Cumhuriyet'te sular durulmuyor! Bir yazar daha veda etti
Cumhuriyet gazetesinden peş peşe istifalar gelmeye devam ediyor. Son olarak Zafer Arapkirli, Vakıf Başkanı Alev Coşkun'a tepki göstererek yazılarına ara verdiğini duyurdu.
Cumhuriyet gazetesinde Aykut Küçükkaya ile yolların ayrılmasının ardından gelen istifa haberlerine bir yenisi daha eklendi. Gazeteci Zafer Arapkirli, Cumhuriyet Gazetesi'ndeki yazılarına ara verdiğini açıkladı.
Twitter hesabından "BU CUMHURİYET BİZİM Cumhuriyet Gazetesi'ne buruk veda..." notuyla bir açıklama yayınlayan Arapkirli, Alev Coşkun'a çağrıda bulundu. Arapkirli, "Vakit daha da geç olmadan, lütfen bu çizgi ve tavrınızı gözden geçirerek, Cumhuriyet'in kurumsal ilkelerine yeni fabrika ayarlarına dönebilmesi için son bir adım atınız. Bu gazeteyi 'bu gazete' yapan emekçilerin topluca geri dönüşünü sağlamak amacı ile 'editoryal kesimin editoryal bağımsızlığına saygı gösterecek' bir vole yapınız" ifadelerini kullandı.
Arapkirli'nin açıklaması şöyle:
"ALEV BEY, LÜTFEN…
Sizi, Cumhuriyet Gazetesi adı verilen ama aslında “Cumhuriyet Gazetecilik Mektebi” de diyebileceğimiz bu yüce müessese ile münasebetim başladığı günden beri tanırım.
Kimi zaman Alev Bey, kimi zaman Alev Abi, kimi zaman da toplumumuzun o buram buram nekazet kokan geleneği ile Sayın Bakanım diye hitap etmişliğim vardır.

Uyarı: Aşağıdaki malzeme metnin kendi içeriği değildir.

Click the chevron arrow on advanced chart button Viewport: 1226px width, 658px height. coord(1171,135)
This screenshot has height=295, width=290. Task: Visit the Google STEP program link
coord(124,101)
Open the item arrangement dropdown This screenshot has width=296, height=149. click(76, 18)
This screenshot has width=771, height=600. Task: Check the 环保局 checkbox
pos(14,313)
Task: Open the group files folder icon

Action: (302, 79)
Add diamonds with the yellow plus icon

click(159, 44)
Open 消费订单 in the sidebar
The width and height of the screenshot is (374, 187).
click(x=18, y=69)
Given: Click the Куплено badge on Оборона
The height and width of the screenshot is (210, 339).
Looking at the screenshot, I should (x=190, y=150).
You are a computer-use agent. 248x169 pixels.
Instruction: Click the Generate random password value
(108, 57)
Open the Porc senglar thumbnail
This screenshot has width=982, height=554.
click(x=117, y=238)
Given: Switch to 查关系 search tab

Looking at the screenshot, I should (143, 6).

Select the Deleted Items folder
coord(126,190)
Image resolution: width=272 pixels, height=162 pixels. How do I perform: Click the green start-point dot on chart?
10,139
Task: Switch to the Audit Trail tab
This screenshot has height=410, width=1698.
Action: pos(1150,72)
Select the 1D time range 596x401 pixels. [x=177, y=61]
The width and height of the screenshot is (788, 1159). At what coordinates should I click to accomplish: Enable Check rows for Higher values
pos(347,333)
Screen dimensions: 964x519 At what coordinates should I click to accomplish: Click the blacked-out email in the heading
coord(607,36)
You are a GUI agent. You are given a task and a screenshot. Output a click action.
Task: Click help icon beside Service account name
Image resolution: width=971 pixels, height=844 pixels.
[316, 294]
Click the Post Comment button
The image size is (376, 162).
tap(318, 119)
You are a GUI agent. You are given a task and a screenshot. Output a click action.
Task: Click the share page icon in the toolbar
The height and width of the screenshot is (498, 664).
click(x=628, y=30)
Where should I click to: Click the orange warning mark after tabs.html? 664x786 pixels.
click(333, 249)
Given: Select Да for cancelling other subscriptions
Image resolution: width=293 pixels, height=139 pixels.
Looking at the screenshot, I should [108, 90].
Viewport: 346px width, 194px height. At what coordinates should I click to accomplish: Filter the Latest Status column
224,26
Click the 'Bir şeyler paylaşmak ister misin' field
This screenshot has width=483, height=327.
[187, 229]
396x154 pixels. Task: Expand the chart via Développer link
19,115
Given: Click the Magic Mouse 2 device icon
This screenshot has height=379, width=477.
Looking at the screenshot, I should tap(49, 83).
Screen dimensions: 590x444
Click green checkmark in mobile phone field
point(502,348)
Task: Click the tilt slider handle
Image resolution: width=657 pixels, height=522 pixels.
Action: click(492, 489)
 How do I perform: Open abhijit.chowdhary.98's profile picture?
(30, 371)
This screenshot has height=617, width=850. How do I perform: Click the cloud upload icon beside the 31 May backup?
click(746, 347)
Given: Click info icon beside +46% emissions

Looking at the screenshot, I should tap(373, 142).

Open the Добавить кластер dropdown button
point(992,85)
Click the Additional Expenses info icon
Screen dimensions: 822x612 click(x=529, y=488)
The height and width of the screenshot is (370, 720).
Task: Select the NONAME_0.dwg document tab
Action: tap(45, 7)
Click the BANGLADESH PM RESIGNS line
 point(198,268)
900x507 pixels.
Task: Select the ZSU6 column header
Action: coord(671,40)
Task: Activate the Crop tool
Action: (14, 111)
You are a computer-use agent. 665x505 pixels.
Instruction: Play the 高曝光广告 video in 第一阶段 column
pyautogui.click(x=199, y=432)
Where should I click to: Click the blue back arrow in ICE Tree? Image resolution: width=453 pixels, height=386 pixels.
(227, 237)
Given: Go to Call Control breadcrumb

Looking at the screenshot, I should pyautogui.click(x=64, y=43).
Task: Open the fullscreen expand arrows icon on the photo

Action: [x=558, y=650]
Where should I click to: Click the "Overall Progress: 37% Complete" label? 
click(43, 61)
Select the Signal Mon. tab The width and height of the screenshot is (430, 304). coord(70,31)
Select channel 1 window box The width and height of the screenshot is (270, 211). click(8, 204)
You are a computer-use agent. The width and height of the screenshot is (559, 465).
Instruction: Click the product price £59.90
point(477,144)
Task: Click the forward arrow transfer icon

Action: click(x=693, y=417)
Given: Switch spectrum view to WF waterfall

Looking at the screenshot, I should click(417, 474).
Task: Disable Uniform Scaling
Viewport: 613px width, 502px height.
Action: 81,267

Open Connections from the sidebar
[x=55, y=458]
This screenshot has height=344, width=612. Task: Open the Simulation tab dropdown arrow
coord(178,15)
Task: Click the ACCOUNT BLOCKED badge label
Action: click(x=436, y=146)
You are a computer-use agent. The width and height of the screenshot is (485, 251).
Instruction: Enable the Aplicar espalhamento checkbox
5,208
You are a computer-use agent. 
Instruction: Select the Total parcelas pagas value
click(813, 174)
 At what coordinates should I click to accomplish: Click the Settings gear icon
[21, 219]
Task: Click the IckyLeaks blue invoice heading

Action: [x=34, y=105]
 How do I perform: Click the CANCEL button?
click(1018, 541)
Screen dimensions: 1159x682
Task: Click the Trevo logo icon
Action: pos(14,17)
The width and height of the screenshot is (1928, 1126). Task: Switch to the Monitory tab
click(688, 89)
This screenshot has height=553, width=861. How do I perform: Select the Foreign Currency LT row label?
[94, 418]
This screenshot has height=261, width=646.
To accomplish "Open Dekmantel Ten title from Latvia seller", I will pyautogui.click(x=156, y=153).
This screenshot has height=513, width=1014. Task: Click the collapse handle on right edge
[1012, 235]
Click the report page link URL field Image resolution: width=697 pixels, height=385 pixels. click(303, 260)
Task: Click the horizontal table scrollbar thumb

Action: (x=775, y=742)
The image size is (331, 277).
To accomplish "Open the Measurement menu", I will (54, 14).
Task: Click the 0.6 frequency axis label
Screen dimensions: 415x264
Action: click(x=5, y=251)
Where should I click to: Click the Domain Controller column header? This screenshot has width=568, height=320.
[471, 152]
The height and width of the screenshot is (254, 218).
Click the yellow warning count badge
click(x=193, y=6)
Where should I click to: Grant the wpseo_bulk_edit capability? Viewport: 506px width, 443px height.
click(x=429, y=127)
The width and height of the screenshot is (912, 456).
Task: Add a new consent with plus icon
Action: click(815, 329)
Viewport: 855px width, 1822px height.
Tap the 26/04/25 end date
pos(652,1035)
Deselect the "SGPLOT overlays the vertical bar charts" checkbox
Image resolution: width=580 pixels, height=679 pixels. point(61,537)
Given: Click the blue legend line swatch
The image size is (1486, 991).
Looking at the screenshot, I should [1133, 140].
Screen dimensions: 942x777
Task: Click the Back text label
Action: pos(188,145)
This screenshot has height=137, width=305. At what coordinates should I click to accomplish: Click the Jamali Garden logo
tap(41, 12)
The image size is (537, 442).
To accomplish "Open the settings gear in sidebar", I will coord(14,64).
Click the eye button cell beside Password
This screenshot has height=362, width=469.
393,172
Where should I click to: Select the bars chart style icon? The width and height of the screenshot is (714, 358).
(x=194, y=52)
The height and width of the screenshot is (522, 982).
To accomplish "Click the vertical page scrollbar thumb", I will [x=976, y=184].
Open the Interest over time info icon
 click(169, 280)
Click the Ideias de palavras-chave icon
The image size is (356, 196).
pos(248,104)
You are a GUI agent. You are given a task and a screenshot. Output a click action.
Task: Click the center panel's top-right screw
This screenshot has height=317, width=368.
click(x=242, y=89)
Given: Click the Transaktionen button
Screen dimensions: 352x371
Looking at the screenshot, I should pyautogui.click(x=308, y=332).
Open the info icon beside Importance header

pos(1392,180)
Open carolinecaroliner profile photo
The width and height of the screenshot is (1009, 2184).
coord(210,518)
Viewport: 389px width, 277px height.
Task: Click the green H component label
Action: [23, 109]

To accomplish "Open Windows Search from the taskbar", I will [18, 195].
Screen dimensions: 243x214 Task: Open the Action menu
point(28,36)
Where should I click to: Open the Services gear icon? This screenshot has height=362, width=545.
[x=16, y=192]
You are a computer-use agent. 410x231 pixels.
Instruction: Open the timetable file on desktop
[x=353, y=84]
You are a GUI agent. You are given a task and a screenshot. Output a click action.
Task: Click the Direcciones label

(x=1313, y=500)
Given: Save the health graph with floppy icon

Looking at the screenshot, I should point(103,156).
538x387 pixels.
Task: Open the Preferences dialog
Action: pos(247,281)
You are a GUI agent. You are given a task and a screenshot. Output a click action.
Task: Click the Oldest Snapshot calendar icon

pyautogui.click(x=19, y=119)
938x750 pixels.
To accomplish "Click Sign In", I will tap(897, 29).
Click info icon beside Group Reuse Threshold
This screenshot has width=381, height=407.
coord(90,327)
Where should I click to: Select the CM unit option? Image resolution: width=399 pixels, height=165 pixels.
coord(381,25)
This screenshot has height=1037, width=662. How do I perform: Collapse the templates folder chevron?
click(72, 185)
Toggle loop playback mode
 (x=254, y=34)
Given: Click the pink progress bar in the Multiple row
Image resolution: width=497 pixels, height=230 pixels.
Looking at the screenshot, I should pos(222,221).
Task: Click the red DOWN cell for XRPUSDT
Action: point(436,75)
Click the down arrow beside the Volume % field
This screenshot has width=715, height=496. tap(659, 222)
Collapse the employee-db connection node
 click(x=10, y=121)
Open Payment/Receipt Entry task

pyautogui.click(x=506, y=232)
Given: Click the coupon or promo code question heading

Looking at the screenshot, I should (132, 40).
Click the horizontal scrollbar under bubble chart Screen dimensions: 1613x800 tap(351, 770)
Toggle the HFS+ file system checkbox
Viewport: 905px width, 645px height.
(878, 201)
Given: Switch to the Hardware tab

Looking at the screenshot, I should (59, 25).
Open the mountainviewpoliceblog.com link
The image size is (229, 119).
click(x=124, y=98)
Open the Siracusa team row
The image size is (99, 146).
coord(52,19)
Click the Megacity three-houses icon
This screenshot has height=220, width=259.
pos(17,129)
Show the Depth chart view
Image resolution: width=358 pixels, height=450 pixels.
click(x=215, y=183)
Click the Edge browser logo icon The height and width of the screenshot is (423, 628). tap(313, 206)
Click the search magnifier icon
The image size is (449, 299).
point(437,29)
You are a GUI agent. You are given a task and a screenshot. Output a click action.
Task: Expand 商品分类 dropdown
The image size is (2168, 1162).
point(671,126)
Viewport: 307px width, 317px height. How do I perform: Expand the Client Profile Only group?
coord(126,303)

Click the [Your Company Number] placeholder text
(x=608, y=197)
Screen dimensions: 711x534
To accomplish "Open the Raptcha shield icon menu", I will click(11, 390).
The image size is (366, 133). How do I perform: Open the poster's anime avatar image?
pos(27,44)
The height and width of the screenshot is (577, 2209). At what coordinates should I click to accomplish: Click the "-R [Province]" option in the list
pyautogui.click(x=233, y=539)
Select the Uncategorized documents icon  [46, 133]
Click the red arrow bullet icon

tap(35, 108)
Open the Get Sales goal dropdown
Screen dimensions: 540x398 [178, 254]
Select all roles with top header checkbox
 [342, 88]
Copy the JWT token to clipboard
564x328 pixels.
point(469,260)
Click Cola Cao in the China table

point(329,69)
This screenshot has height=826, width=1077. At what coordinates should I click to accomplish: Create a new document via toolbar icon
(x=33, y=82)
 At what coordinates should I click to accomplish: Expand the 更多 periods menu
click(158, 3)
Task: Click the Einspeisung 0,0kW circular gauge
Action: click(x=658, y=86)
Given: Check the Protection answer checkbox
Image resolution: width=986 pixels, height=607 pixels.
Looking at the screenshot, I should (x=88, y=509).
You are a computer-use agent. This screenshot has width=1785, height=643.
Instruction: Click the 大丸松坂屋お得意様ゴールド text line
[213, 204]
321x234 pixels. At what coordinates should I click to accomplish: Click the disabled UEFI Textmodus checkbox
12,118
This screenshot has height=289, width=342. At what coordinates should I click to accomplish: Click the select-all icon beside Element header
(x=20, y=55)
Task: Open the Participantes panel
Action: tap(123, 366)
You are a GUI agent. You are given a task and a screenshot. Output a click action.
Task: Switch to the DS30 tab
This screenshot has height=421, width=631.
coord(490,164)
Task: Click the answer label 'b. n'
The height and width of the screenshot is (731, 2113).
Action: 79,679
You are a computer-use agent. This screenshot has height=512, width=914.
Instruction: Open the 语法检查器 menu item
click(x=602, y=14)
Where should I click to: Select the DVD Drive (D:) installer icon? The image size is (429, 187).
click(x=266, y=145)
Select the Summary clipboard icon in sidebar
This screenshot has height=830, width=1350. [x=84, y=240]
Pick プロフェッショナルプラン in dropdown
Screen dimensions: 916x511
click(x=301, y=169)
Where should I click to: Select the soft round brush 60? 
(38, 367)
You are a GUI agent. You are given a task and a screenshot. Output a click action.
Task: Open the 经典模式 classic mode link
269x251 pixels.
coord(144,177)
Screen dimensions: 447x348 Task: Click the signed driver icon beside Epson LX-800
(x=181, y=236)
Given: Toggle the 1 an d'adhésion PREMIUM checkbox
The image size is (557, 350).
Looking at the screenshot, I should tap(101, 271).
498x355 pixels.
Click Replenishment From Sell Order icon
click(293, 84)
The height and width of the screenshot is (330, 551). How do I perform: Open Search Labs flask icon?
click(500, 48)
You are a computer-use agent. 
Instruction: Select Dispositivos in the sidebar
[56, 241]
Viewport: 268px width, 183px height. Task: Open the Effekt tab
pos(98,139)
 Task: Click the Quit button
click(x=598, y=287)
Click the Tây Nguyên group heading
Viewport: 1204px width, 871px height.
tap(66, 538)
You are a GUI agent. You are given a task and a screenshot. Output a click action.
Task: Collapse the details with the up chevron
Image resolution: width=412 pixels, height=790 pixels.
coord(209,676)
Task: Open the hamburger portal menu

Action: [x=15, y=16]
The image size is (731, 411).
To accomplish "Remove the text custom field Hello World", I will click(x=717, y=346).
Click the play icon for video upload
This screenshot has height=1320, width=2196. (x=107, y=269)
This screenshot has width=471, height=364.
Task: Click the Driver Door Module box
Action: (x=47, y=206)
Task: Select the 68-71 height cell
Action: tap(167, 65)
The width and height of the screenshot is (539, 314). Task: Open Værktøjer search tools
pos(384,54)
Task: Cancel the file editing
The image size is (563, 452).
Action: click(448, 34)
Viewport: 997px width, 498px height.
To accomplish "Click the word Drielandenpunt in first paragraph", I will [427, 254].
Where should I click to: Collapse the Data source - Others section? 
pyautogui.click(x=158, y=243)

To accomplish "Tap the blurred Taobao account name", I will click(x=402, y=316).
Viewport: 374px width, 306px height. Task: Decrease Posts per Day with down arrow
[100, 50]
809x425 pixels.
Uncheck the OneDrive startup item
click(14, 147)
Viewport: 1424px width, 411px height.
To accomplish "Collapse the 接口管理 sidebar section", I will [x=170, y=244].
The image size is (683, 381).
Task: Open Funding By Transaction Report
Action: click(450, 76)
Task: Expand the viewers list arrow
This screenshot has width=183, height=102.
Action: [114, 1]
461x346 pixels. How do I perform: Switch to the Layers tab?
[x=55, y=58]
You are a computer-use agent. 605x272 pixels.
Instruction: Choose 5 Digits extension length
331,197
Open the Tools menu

2018 Eylül’ünde Vakfın başına gelişinizden bu yana da, gazetenin naçiz bir yazarı sıfatımla zaman zaman sohbet amaçlı biraraya geldik.
Sizi hep “Saygın bir Cumhuriyet aydını, bir hukuk insanı ve siyasetçi” olarak tanıdık. Saygı duyduk. Engin tecrübeleriniz ve birikimlerinizden yararlanmaya çalıştık. Bu süreçte başarılarınız karşısında alkışımızı, hatalarınız karşısında da eleştirilerimizi medeni çerçevede yönelttik.
Ancak son dönemde, Cumhuriyet Gazetesi’nin demokratik değerlerden önemli ölçüde bir sapma içinde yönetilmesini, bu yüzden de bu gazetenin (ya da herhangi bir köklü kurumun) en önemli varlığı olan emekçilerinin kurumdan kopuşlarına neden olmanızı kaygı ile izledik.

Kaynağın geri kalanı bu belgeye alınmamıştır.